Anxious VS Secure Attachment responding to Avoidant Attachment
"Anxious VS Secure Attachment responding to Avoidant Attachment."
👉 INCONSISTENCY
Anxious -
This push-pull feels so magnetic. Ahhhh I’m so attracted! Gosh it feels exciting! The chemistry is on fire! They must be my soul mate!
Secure -
I’m starting to lose interest. I find inconsistency is one of the most unattractive traits in relating. A peaceful nervous system matters more to me than anxious chemistry.
👉 THEY SAY: “See where it goes”, “Let’s go with the flow”
Anxious -
I feel confident that by spending more time together they will realise how amazing I am. Then they might commit to me.
Secure -
I’m not into a dating in limbo land. If I don’t know for certain that they are open to a committed relationship (if I am), then I will not waste my time in situationships.
👉 THEY PULL AWAY/ NON-COMMUNICATION
Anxious -
I feel anxious. Something is wrong. I need them to come back. I ruminate in my mind about 500 different scenarios of what may have happened. I don’t feel ok until I hear from them.
Secure -
I notice the absence yet I don’t make up stories in my mind. I have no evidence what is happening. Them pulling away means nothing about me. This will soon enough give me feedback whether I’m continuing to connect with them. I’m not into non-communication & avoidance. It’s a hard no from me. Their behaviour will tell me what I choose to do.
👉 THEY HAVE A LIFE CRISIS EARLY IN THE RELATIONSHIP
Anxious -
I will do everything in my power to help them. I love playing Bob The Builder! And maybe when they see how much effort I put in they will choose me.
Secure -
Their crisis is not mine to fix. If they cannot show up for me at this time, I’m okay with that. I will do what’s best for me. I will not put my life on hold for them just to wait and see if… I will not make excuses for them and be patient to my own detriment. I always check in with how I’m feeling and I honour that.
👉 SLEEPING TOGETHER FOR THE FIRST TIME
Anxious -
We’re going deep now. They must really like me! I’m already fantasising about our happily ever after.
Secure -
S/x doesn’t mean commitment or exclusivity. Before I sleep with someone I’m going to make sure we have the same values about s/xual health. An adult conversation is a must. Besides, I’m a hard NO for situationships. I may choose to wait until we are officially dating to sleep with them.

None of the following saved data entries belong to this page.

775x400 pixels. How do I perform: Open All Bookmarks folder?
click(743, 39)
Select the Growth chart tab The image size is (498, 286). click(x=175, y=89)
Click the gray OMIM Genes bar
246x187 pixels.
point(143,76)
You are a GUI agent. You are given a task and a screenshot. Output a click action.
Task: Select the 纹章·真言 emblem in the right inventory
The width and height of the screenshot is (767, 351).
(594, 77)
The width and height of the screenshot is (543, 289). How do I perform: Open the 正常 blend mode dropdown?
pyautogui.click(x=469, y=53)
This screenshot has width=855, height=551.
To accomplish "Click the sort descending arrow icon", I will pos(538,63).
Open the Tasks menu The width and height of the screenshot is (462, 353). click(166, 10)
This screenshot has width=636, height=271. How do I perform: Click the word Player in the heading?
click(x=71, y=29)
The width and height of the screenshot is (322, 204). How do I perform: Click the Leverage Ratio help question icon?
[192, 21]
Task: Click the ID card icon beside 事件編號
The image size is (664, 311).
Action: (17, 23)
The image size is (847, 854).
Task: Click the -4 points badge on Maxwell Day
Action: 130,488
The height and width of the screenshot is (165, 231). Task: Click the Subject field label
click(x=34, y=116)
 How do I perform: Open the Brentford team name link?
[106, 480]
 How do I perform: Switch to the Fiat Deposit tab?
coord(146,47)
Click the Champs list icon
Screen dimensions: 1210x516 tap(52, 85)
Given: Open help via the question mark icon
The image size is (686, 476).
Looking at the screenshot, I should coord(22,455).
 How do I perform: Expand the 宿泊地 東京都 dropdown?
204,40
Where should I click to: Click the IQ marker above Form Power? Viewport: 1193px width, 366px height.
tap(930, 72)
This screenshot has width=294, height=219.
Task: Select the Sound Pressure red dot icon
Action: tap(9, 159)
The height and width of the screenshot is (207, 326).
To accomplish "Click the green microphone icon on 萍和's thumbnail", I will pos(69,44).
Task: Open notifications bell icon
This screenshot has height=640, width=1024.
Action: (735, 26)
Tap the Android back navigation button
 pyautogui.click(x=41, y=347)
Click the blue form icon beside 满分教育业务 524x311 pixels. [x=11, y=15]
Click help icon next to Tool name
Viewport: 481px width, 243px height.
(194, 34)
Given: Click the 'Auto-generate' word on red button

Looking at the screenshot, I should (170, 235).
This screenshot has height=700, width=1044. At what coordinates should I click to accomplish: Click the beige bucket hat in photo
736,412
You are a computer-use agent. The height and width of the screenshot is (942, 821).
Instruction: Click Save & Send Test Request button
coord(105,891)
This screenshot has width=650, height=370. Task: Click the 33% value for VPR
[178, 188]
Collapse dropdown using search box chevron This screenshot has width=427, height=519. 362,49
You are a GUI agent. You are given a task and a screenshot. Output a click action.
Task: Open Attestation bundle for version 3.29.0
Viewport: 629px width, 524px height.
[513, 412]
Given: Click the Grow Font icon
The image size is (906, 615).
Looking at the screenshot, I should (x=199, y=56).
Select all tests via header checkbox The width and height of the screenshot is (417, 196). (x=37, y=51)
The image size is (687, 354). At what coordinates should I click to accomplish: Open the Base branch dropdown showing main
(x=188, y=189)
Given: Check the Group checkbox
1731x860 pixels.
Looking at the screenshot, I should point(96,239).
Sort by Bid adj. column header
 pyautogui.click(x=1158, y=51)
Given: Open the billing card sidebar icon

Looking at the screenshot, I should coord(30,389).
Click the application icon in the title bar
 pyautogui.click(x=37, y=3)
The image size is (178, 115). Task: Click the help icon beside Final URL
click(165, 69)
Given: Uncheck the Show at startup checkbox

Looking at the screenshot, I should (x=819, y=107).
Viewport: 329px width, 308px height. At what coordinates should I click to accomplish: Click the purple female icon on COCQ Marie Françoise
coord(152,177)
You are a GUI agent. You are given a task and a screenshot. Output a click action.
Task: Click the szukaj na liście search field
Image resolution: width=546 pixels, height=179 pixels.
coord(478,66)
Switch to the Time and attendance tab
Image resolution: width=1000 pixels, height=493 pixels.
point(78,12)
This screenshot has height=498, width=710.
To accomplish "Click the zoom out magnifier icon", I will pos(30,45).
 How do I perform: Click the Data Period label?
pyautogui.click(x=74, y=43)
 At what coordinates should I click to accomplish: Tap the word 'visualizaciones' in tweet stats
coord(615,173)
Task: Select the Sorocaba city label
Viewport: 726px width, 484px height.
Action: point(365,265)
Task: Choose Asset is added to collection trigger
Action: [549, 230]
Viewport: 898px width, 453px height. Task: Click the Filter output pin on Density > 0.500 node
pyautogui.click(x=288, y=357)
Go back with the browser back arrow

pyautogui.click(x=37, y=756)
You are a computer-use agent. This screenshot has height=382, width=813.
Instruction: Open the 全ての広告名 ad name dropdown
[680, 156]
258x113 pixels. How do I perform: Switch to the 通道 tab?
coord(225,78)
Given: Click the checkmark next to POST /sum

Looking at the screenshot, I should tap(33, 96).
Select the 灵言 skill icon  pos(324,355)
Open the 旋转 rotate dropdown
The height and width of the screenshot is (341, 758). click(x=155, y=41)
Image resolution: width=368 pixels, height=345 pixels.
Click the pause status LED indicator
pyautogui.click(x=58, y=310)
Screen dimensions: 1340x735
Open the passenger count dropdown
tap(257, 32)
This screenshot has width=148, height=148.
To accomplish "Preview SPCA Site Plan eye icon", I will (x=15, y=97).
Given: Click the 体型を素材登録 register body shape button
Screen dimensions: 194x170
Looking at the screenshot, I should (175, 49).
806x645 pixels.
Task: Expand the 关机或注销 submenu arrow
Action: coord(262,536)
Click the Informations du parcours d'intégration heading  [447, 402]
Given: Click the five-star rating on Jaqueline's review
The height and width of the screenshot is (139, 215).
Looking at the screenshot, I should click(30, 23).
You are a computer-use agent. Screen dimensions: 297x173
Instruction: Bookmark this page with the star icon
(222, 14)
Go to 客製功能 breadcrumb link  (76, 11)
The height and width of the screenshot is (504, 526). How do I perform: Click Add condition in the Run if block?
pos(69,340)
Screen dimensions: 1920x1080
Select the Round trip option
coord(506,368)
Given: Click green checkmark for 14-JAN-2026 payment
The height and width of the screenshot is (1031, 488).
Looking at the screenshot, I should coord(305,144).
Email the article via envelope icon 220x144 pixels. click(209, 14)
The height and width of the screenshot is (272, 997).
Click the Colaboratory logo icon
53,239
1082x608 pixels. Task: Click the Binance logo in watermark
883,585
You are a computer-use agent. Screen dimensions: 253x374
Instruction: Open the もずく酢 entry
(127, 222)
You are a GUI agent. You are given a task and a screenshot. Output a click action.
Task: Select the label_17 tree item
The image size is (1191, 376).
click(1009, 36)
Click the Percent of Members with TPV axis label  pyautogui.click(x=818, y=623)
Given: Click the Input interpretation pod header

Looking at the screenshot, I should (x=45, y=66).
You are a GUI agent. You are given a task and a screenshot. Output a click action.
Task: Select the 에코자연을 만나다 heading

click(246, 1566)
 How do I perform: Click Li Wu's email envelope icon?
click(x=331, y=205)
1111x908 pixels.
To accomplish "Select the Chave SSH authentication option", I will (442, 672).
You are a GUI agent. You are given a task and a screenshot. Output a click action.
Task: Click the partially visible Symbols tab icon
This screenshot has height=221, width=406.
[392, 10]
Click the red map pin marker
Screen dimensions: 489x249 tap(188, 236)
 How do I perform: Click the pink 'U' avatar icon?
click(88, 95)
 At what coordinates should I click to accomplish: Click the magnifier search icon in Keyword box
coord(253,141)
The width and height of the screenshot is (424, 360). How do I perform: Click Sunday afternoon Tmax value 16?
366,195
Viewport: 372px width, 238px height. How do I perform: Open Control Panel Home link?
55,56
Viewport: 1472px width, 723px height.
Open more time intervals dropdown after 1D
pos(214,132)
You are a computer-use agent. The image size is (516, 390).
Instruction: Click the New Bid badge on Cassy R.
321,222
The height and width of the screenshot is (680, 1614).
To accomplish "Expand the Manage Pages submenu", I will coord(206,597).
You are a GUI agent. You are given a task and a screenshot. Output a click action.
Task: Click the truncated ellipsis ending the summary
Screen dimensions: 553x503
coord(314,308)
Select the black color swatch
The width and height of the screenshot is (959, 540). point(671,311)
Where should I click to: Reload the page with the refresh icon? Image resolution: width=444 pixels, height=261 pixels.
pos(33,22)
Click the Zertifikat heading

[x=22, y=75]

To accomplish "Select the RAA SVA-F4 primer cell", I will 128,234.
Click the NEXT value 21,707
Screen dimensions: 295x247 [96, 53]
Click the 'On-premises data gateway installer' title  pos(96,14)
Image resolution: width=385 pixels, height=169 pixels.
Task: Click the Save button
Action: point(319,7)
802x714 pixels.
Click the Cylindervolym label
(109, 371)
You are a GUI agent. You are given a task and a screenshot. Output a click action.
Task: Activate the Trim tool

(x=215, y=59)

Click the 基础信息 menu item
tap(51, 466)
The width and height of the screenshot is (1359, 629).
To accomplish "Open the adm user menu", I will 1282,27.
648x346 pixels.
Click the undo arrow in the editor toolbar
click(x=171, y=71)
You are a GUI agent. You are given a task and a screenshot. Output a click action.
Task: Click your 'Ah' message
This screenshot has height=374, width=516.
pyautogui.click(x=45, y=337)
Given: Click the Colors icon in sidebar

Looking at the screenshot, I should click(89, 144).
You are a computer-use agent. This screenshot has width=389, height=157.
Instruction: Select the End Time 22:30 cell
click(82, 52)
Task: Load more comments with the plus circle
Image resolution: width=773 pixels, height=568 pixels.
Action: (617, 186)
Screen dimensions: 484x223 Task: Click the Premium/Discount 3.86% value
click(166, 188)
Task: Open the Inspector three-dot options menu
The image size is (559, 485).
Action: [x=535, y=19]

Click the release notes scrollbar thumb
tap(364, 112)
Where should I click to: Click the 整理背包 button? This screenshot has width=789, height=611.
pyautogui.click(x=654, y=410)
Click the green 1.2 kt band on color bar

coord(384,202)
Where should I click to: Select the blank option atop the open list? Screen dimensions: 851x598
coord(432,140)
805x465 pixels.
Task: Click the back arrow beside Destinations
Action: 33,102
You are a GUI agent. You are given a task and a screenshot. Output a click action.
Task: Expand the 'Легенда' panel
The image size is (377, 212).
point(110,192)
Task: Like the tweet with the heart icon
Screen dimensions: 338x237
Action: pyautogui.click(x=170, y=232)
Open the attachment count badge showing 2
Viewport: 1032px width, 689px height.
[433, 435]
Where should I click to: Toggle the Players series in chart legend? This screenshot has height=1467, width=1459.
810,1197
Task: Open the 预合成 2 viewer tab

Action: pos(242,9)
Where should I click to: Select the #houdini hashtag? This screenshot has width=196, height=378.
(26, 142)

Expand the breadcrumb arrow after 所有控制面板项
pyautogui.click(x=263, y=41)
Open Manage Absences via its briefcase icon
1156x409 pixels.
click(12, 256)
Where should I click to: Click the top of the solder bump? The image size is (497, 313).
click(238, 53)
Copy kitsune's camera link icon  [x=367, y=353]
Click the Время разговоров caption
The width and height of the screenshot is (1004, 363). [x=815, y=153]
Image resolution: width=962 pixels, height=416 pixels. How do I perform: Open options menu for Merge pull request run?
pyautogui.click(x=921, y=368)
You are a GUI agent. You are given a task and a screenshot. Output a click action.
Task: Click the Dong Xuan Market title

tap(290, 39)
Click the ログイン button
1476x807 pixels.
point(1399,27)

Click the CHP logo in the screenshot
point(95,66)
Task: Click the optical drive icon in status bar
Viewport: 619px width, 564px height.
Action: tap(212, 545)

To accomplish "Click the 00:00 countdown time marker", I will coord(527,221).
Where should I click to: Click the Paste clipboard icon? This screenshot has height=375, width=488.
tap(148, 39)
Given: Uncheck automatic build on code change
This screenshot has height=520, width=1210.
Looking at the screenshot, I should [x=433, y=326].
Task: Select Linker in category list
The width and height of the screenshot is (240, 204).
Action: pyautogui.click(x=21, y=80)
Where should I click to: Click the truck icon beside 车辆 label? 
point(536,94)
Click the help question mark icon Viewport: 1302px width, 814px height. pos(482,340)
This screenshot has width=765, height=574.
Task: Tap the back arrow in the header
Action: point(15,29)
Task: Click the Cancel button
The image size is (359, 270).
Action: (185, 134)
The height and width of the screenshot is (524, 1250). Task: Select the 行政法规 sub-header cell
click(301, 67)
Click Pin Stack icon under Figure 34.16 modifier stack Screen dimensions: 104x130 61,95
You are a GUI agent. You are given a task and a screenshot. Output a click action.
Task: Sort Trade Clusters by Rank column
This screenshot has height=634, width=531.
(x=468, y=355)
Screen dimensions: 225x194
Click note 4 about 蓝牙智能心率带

👉 STONE WALLING / DISMISSAL
Anxious -
I feel furious. I’m going to send them 22 novels explaining how much they hurt me. Every time they don’t respond I’m going to write them another message. The last one is going to be a 15 minute read, just to make sure I’ve said everything I want to say.
Secure -
I feel deeply hurt & upset. I’m going share my feelings and then walk away. I’m not available for this kind of behaviour.
👉 MIXED SIGNALS
Anxious -
Oh how fun! I’m going to play Einstein and decode all of these signals. I’m also going to unpack all of their traumas and behaviours, and figure out why they are acting this way. I may even make excuses for their behaviour because I have compassion for their unhealed past.
Secure -
If it’s confusing it’s a NO from me.
👉 EMOTIONAL UNAVAILABILITY
Anxious -
If I tread really gently, carefully & patiently I might help them open up. I’m going to push all of my needs & feelings under the carpet to not rock the boat. It’s all about how they feel & what they need. My needs & feelings can wait.
Secure -
My feelings matter. I’m not available to relate with people who cannot meet me emotionally. If it’s mild and I can see that they are really trying and take ownership of their emotional avoidance - I might be open to working on it with them. But I will never abandon my own needs & feelings.